2. Keep planning ahead. As the COVID-19 landscape continues to change and develop, I recommend you sit down together with your church leadership teams to discuss contingency plans in the event state authorities choose to return to a more strict lock down stance. I realize Godly people continue to hold strong and sometimes conflicting convictions about best practices in the midst of this virus pandemic, and I am not seeking to legislate any particular approach. Rather, given the fact that so far experts have not been able to assert with confidence that we are “out of the woods” with this virus situation, wisdom suggests we as leaders “pre-think” together about steps we sense God would have us take in our local churches in the event Ohio chooses to recommend new restrictions in the future. It may prove to not be necessary, but discussing our potential response ahead of time might reduce the chance of being caught unprepared.

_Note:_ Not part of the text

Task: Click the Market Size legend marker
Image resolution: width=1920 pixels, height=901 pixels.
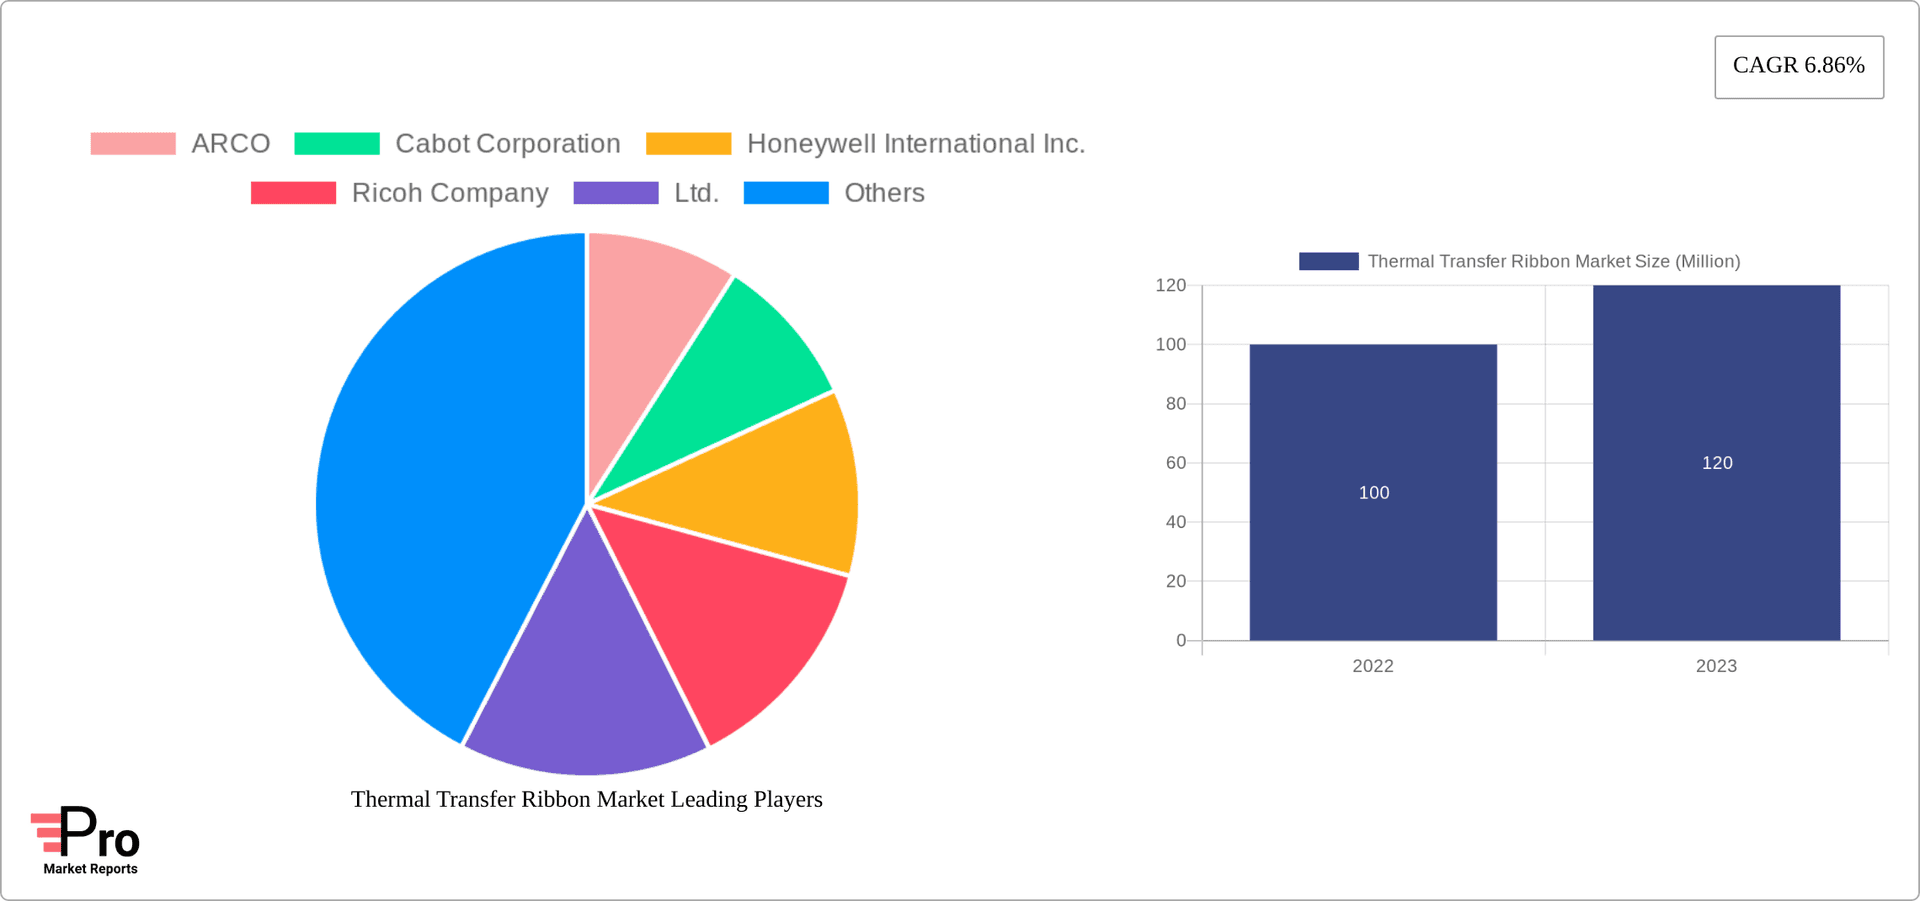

A suggestion I heard recently that ties into such a discussion is reframing the language we use in discussing our COVID-19 responses moving forward. In these past several months, we have heard much about “closing” our churches, then “reopening” our churches. While I understand how that language came to be, I’m not sure it’s Biblically accurate. After all, the “church” is the people of God, and “people” can’t be opened or closed. An alternative would be to focus more on how God has provided new venues for the expression of our church identity. The COVID-19 pandemic has allowed many of us to develop a multi-site approach—our congregations are presently gathering together in worship services in our buildings, but they have also now have opportunity to gather together in worship digitally via livestreaming and internet access. I believe it is an accurate and valuable distinction to suggest that in the event state restrictions were imposed again at a more strict level, we would not be “re-closing the church” should our local leadership team feel led to limit public gatherings. Instead, we would be emphasizing our other multi-site option for gathering, the digital one, while our public worship gathering venue is limited in some way. Just “food for thought” as you seek God’s direction moving forward.
I continue to pray for God to give you leaders great wisdom on how to best care for your congregation and continue to advance God’s Kingdom priorities in this unprecedented situation. Let us know how we might assist, and blessings as you seek and serve Jesus.